Data for analysis START

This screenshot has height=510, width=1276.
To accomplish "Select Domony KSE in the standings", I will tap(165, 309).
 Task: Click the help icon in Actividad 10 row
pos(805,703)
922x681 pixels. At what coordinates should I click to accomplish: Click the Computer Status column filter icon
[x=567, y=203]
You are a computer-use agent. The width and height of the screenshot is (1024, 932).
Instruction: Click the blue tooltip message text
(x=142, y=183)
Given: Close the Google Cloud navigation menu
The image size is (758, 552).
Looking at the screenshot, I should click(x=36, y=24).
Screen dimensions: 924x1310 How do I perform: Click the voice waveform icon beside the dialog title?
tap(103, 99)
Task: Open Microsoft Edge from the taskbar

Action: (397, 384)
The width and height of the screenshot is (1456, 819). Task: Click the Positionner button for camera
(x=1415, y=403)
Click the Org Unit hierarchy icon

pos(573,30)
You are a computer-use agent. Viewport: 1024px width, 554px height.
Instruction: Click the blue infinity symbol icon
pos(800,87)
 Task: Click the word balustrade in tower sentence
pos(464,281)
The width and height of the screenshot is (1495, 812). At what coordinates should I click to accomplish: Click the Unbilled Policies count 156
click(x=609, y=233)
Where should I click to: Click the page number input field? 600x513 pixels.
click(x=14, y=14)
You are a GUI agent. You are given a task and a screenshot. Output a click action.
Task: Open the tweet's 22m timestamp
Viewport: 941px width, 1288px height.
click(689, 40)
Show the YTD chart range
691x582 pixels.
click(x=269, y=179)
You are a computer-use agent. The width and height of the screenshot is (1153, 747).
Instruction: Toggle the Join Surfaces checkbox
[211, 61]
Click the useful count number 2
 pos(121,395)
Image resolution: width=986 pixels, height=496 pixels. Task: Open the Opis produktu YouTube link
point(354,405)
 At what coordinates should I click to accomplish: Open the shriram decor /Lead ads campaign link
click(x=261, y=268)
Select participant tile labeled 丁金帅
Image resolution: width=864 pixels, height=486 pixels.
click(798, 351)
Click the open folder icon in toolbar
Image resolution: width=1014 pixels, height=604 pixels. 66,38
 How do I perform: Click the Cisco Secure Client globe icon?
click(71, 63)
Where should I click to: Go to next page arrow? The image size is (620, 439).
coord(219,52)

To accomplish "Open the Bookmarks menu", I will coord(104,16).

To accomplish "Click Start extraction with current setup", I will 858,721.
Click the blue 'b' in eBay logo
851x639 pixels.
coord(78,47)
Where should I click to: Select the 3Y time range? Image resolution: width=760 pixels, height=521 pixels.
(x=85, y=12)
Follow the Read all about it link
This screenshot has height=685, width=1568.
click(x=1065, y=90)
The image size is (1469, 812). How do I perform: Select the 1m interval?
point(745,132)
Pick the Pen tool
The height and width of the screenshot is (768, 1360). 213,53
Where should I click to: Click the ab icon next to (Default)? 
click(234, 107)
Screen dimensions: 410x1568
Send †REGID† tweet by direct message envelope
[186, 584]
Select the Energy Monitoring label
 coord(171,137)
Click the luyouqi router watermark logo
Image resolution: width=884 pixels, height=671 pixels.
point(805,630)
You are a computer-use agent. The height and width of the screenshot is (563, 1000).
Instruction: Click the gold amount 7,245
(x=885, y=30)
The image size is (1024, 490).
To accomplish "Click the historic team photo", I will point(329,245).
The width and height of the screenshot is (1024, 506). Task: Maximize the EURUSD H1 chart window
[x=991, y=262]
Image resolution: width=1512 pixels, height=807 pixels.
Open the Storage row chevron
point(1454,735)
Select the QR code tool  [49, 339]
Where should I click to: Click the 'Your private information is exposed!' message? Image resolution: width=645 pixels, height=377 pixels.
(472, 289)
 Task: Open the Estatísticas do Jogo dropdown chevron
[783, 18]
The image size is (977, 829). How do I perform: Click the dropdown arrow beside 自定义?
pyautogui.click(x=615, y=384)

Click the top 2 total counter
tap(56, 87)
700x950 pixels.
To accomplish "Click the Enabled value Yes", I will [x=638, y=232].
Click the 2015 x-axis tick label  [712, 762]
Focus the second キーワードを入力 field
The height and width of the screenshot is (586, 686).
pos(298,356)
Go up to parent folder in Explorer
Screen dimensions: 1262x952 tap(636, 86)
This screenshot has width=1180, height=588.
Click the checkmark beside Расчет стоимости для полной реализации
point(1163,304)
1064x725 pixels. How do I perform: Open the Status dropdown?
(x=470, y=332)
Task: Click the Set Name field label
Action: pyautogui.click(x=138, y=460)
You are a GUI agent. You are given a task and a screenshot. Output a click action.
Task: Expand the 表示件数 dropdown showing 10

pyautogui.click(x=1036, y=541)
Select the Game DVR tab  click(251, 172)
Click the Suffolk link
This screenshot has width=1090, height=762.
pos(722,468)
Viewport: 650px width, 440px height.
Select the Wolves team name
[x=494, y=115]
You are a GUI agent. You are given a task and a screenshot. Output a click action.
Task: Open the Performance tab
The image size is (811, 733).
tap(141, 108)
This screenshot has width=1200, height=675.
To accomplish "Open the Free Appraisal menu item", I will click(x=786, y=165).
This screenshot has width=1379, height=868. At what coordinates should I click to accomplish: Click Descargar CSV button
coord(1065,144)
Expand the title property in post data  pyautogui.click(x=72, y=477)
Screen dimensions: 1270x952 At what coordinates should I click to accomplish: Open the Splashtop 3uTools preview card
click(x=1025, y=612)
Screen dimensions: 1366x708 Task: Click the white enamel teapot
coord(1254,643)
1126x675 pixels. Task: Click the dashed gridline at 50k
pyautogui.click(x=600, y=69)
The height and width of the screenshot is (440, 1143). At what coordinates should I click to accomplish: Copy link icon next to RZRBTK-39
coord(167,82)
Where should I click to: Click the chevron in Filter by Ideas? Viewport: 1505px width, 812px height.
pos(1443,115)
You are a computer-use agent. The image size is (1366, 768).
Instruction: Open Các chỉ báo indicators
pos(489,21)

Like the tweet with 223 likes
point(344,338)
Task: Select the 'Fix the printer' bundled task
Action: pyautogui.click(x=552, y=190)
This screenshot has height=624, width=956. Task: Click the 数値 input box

Data for analysis END

The answer must be every line of the data that holds the word "logo".

Click the blue 'b' in eBay logo
Click the luyouqi router watermark logo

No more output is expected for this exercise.